7) Are the attacks on ACORN legitimate or mostly ideologically based?

He said that without question ACORN has brought many of its problems on itself. He wasn’t going to pretend as though they’d done nothing wrong and that the attackers had no legitimate claims to make. That said there was a certain “neo McCarthyist” streak to the attacks. In his mind, there’s no question that ACORN was being singled out because, “ACORN is the single most effective community organization that works on behalf of the poor and middle class in the country”.

For this, I followed up with another question?

8)If it is ideological, how do you process the likes of former ACORN employee Greg Hall and the ACORN 8 making the same claims. Both Hall and ACORN 8 believe in ACORN’s mission. Surely, you can’t dismiss their criticism to ideology.

Rathke first dealt with Greg Hall. He said he doesn’t know who he is. (Hall is a former ACORN organizer) At any given time, ACORN will send out between six and twelve thousand W2’s in a given year. So, if one individual is unhappy, that’s not something he can speak to.
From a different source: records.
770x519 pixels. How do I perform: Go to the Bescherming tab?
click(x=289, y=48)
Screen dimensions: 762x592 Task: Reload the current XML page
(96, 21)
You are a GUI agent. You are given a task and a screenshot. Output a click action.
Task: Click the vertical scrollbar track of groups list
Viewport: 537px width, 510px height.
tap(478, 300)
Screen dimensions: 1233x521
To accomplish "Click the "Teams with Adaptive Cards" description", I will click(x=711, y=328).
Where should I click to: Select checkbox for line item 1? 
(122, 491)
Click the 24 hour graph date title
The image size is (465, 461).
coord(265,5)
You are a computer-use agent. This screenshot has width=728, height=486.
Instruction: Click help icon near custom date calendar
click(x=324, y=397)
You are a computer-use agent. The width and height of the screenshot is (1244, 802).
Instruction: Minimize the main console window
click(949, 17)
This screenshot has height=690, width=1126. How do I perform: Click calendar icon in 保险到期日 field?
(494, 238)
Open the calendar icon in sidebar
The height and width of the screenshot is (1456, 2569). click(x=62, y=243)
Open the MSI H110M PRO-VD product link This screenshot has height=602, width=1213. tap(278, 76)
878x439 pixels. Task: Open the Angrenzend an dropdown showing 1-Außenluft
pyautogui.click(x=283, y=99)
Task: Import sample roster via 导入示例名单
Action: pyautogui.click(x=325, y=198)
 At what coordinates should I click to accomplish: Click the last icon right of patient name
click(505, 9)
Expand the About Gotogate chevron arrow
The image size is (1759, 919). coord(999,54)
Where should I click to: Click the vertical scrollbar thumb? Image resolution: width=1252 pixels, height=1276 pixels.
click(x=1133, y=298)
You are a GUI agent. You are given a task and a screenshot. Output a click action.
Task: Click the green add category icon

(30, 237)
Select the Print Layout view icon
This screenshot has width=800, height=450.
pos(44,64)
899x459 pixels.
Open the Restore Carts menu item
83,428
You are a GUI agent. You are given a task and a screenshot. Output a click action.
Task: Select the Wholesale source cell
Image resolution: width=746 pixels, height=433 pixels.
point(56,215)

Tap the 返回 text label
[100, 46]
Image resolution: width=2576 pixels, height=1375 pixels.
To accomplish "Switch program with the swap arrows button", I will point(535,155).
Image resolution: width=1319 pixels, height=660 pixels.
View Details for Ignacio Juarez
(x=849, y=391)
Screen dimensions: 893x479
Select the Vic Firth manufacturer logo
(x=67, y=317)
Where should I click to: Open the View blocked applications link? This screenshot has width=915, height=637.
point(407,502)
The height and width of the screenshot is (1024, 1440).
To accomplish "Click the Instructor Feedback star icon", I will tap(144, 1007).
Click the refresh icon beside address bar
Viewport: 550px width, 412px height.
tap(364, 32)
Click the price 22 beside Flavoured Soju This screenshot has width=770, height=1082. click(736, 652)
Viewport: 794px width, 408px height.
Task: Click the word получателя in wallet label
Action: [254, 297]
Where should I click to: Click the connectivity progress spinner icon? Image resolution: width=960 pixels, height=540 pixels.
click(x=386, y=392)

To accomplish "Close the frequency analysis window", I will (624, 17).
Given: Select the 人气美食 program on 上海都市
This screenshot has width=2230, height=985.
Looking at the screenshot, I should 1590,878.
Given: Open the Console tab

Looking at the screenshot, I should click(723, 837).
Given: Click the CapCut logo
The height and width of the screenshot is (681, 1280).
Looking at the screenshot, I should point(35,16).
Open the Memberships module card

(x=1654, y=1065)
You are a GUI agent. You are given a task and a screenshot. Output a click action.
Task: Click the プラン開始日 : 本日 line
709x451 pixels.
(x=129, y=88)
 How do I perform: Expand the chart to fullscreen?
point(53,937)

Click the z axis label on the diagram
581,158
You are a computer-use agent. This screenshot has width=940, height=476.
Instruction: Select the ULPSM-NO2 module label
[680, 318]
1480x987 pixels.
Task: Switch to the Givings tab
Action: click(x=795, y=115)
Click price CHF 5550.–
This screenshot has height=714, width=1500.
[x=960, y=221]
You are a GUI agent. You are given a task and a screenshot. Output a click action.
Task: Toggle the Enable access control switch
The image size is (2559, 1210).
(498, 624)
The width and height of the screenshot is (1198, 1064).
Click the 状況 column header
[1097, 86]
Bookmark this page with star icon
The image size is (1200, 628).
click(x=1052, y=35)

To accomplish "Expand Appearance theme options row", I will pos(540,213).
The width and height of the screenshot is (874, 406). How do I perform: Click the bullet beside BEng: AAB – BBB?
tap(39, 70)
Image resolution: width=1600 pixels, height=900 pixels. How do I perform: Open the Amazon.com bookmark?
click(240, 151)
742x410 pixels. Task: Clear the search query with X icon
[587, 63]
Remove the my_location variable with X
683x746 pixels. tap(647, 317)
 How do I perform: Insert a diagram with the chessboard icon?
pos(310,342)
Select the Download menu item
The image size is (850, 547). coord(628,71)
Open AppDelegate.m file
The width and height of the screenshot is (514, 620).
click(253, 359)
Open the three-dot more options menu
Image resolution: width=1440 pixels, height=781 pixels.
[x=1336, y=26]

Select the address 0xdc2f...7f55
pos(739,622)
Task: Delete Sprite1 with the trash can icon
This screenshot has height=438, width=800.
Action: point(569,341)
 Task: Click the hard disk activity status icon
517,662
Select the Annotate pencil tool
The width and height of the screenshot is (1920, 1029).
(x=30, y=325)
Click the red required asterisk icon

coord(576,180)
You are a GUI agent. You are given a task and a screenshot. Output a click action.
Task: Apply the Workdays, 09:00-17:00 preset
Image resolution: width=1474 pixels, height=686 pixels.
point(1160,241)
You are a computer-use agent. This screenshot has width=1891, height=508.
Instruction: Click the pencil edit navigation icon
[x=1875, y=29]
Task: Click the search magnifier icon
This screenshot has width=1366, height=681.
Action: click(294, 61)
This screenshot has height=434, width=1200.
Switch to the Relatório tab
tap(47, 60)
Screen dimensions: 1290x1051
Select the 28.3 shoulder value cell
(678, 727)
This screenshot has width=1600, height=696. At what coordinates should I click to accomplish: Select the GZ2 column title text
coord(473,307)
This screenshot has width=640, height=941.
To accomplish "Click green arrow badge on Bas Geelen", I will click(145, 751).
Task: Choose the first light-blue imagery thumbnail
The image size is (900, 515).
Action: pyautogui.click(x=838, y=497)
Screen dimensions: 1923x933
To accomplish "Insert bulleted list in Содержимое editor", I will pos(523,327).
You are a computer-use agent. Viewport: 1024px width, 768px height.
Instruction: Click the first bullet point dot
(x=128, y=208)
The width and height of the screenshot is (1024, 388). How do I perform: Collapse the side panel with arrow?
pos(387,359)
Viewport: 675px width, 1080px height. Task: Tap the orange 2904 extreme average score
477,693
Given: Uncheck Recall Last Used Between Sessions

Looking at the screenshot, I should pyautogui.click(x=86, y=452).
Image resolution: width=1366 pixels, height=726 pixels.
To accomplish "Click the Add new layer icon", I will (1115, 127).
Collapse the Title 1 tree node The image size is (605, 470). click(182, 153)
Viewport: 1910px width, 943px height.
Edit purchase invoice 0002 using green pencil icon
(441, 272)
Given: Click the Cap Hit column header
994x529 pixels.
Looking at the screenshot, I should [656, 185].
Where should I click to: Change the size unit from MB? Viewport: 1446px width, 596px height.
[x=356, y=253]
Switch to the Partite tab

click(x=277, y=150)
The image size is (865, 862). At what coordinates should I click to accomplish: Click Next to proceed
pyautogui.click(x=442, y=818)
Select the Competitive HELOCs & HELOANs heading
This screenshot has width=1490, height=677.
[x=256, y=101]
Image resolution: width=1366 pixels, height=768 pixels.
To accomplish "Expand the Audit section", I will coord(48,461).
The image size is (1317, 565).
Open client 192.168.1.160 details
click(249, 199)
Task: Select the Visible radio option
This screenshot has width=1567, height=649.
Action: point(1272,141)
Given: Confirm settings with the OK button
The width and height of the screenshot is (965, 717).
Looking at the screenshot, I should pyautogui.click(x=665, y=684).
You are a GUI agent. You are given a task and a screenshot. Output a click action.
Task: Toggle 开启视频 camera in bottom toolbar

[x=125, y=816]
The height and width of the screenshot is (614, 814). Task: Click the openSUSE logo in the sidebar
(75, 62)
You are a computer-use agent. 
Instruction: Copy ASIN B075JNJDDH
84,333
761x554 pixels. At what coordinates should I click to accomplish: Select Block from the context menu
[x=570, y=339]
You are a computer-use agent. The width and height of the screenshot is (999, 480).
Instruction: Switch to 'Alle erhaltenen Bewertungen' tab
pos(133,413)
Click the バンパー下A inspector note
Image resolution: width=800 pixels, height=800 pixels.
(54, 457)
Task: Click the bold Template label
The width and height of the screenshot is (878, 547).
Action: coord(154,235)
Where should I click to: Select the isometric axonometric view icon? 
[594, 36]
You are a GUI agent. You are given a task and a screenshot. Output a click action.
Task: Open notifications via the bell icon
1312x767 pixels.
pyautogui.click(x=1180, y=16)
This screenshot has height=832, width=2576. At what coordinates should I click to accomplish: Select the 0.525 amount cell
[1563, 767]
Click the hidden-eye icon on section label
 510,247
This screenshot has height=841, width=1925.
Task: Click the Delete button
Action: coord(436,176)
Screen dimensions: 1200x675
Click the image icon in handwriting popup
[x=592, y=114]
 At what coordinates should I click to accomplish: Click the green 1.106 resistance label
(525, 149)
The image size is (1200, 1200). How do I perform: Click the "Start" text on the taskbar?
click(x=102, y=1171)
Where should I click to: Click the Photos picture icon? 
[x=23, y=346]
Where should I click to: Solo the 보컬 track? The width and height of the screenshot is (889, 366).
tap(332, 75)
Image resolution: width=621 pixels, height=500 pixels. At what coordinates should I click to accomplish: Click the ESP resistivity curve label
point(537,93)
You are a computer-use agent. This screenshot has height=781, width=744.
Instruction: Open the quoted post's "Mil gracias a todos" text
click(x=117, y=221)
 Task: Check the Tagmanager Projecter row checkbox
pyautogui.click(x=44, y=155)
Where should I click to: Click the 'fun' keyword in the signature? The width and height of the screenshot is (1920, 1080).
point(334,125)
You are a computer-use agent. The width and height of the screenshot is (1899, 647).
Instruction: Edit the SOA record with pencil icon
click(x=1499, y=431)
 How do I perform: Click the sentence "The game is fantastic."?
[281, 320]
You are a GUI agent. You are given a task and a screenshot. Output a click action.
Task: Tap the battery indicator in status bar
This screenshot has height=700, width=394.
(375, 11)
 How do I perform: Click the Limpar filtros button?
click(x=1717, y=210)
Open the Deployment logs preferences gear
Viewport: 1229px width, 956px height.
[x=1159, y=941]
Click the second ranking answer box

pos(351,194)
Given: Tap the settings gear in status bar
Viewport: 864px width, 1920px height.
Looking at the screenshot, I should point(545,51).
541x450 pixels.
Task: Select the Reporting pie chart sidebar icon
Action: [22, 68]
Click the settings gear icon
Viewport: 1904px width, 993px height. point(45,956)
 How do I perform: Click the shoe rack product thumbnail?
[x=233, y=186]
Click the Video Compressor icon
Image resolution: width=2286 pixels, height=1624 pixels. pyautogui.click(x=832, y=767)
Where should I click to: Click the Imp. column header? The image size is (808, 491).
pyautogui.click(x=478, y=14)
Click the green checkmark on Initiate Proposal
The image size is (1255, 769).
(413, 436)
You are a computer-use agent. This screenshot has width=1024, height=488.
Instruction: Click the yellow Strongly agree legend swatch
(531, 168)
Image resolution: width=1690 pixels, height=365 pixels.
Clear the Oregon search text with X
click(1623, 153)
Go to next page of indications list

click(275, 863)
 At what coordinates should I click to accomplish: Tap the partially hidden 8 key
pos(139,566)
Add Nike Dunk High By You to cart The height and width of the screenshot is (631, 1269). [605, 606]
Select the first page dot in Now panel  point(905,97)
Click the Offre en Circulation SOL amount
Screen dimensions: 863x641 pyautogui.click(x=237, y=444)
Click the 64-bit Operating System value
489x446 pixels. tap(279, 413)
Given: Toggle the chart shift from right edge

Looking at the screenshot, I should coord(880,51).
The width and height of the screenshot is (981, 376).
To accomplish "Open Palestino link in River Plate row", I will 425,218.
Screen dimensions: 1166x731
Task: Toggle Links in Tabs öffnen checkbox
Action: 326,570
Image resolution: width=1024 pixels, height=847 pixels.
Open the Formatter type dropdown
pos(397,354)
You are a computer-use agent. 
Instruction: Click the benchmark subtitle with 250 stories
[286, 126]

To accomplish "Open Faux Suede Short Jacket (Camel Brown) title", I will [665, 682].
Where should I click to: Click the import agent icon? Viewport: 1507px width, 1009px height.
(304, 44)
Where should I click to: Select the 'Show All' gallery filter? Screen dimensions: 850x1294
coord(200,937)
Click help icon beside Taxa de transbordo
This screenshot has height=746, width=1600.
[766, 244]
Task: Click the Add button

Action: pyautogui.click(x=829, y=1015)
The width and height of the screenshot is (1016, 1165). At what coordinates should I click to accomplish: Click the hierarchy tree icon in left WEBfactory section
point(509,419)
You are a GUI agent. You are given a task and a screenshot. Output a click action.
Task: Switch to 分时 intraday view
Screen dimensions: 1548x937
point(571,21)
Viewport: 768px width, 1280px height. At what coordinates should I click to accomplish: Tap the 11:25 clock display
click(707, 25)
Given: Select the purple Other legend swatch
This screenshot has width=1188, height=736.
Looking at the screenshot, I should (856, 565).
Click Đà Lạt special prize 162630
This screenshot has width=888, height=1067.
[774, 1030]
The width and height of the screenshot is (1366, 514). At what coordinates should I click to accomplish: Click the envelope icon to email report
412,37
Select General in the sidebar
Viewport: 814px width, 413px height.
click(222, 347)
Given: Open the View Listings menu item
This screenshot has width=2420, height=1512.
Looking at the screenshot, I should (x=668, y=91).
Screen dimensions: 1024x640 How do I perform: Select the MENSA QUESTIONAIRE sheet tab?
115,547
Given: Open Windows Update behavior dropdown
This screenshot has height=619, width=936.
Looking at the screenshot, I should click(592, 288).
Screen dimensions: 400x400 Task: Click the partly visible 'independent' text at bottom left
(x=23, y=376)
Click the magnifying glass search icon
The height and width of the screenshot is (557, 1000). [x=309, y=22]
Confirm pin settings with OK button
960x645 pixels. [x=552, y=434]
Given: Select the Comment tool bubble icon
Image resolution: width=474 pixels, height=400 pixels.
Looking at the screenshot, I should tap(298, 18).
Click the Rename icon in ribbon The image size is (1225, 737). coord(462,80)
As for ACORN 8, he told me that within the ACORN board, two factions began to form. There was the “administrative party”. That was lead by Maude Hurd, current President of ACORN. Then, there was the “dissident faction”. That was lead by Marcel Reid and Karen Inman (for full disclosure, I’ve interviewed both), both currently in ACORN 8. The dissidents were caught in a philosophical battle with the administrative wing that started in 2007 and even 2006. They saw the direction of ACORN differently from the administrative wing. In his view, their disagreements are rooted in these philosophical battles.

It was at this point of the interview that I was most exhilarated. The answer was brilliant both in its genius and in its diabolical nature. I knew exactly what Rathke was attempting to do and I was still impressed even as he was doing it. In his own smooth silky manner, Rathke painted the ACORN 8 as ideologues. They aren’t conservative ideologues that see ACORN as bad. Rather they are philosophical ideologues that see the direction of ACORN as wrong and thus their disagreements are rooted in that philosophical split.

Of course, several members of ACORN 8 I spoke with afterwards found this to be, well, hog wash. One said, “what about the embezzlement“…alluding to the million dollar embezzlement by Wade’s brother Dale. Another said that if they are “ideologues”, it’s ideologues that want to see ACORN return to its original mission of helping the poor. If there was a philosophical split, it’s as both told me that they believed that ACORN was no longer helping the poor. It’s the corruption that they saw that was the philosophical split.

Epilogue:

Without speaking to Rathke, it’s really impossible to describe just how pleasant he is. That’s the best description for his demeanor and manner. This is extremely important. His pleasant nature is almost hypnotic. After speaking to him, there’s absolutely no doubt why he’s so effective. It’s damn near impossible to not like Wade Rathke after speaking to him for more than an hour. That makes him effective and also potentially very dangerous, depending on his intentions. It also makes him a lot more complicated than his political opponents would like to turn him into. He’s not anything like the political caricature that opponents make of him. One individual described him to me as “diabolical” and that’s why I thought of the word when he was answering my question, and if that’s really so, he’s also dangerous. He is under no circumstances to be underestimated. Whatever Wade Rathke is, one thing is for sure and that is that he is newsworthy.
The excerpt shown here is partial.